I didn’t target innocent civilians, I didn’t kill based on twisted notions of good or bad blood. I’ve got nothing to be ashamed of.’
Ute’s smile was a gentle one, but there was a hint of sadness in it that spoke of losses she hadn’t yet shared.
‘I didn’t ask if you were ashamed. I believe there’s a difference between a battlefront and a gas chamber the same as you do.
And I don’t believe for a moment that killing came easily to you, especially not at first. I imagine you saw the parents and the wives standing behind the first soldiers you shot at and regretted the suffering that was coming for them.
But what I asked was if you were changed, and I know the answer is yes.
And I worry that the need for revenge that you’re harbouring now won’t help you rebuild your life, that it will destroy you instead. ’
‘So am I.’
It wasn’t the first time Noemi had faced that fear, but it was the first time she’d trusted anybody enough to voice it.

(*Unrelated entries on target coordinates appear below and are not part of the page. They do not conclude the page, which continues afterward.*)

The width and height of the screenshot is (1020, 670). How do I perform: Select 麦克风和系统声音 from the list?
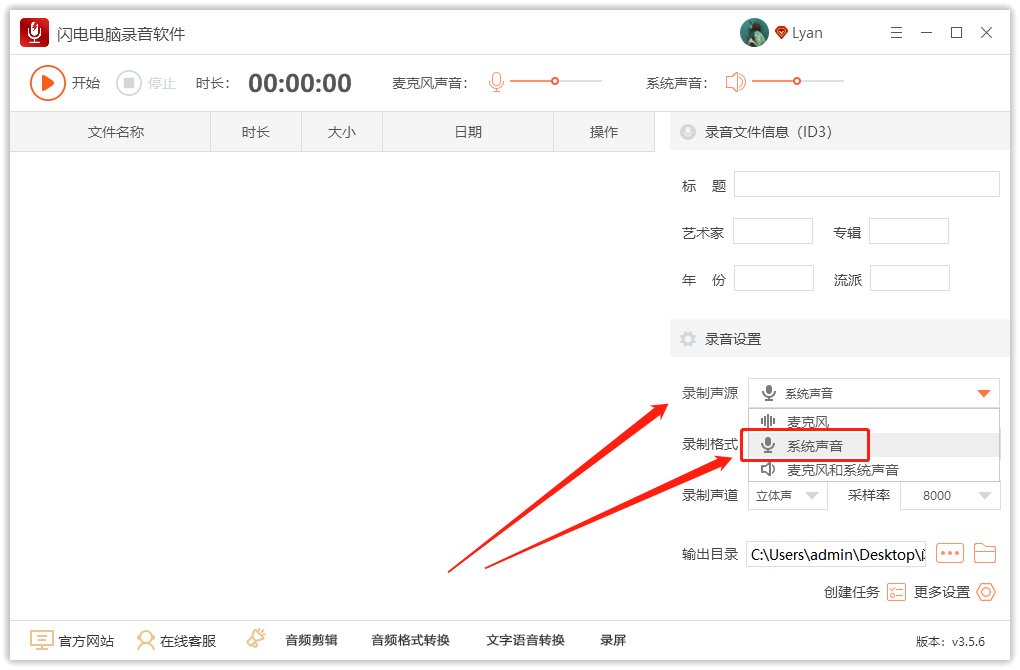[x=842, y=469]
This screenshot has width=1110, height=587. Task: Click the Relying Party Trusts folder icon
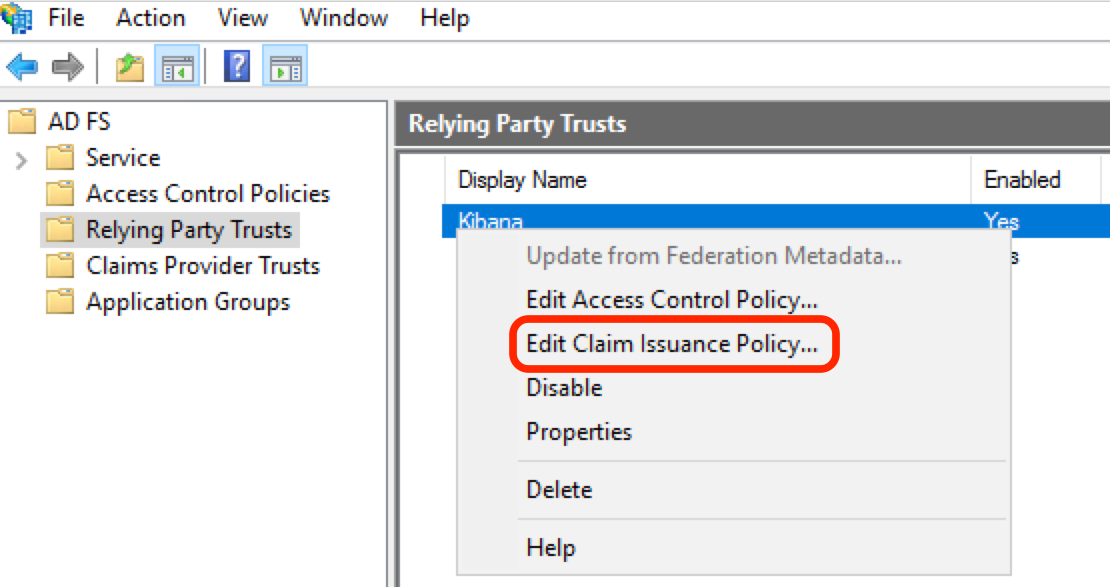[x=61, y=230]
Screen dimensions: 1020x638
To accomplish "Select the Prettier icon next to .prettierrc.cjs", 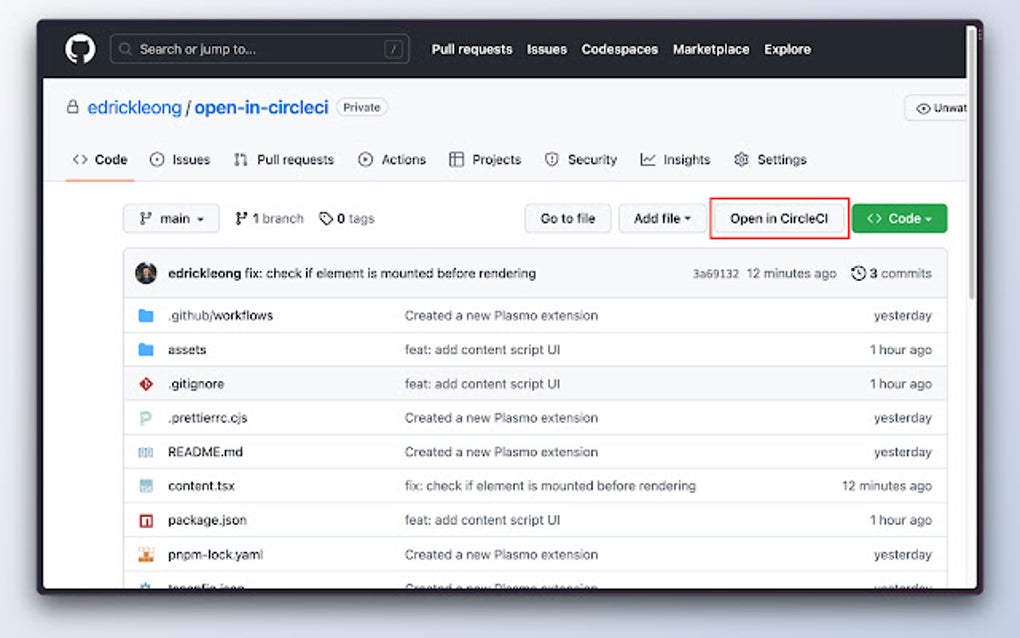I will click(146, 417).
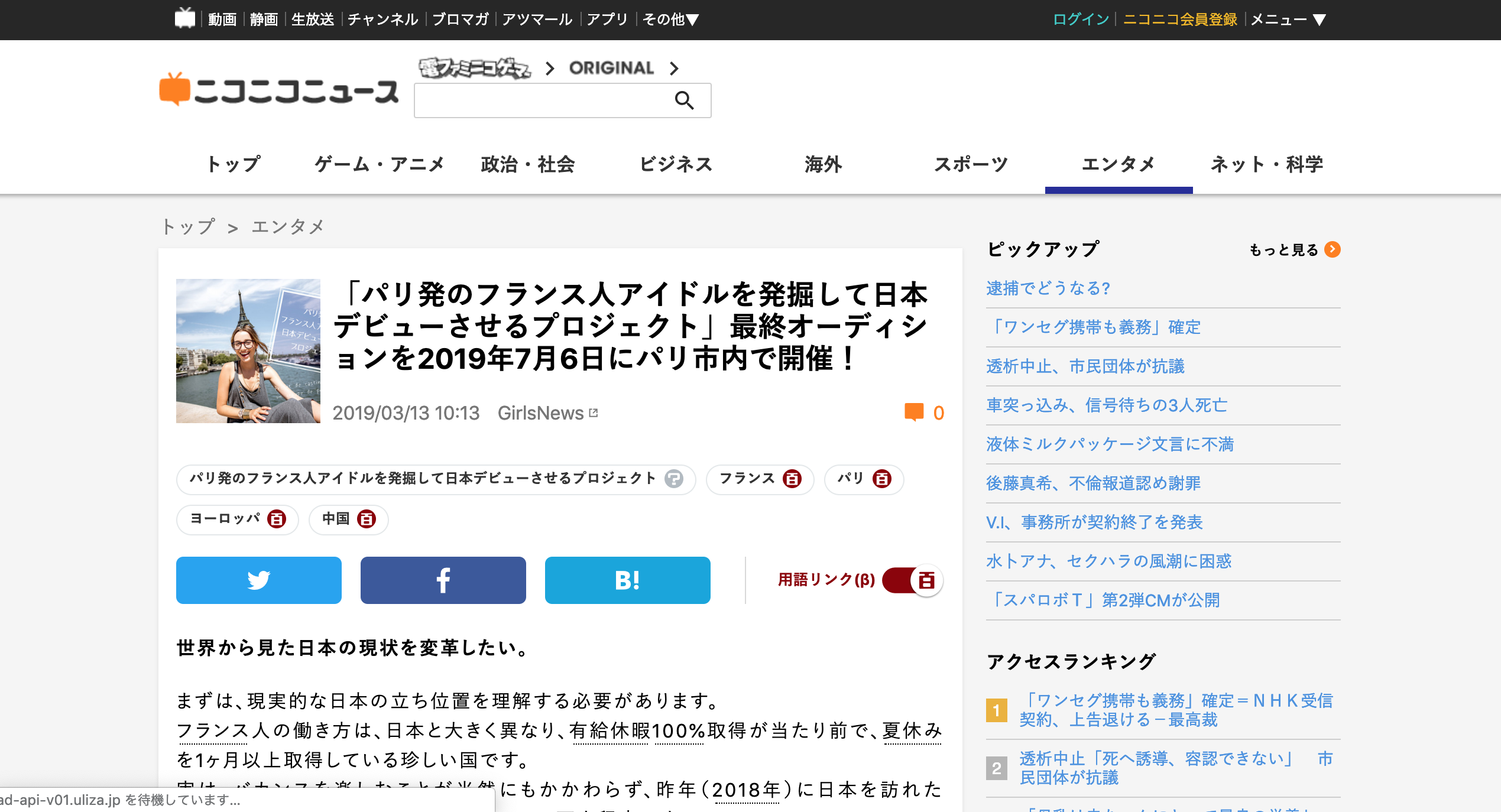The image size is (1501, 812).
Task: Switch to the ゲーム・アニメ tab
Action: click(379, 164)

‘I’m afraid I’ll never be able to get past it. I’m afraid revenge is all I am. And I don’t know what will become of me if that’s true.’
Ute reached out for her hand. ‘I know. I hope you’ll find a way to forgiveness, if that’s what you want.
I don’t know if you can. I don’t think you’re close to it yet.
Not many of us can look at our neighbours – or ourselves – and say that we are either, however carefully we go through the motions.
But we have to find it one day, don’t you think?
If we don’t, we’ll be trapped by this war forever. ’
They didn’t talk anymore. The hour was late and the light was gone and Noemi was exhausted. She crawled into bed with her heart aching. Forgiveness. It was an easy word to say and an impossible state of mind to imagine. But trapped was surely worse.
And trapped is where I am.
It took a long time for sleep to come. When it did, her dreams were filled with barred doors and dead ends. With Pascal always out of reach. And Viktor watching her from the sidelines and laughing.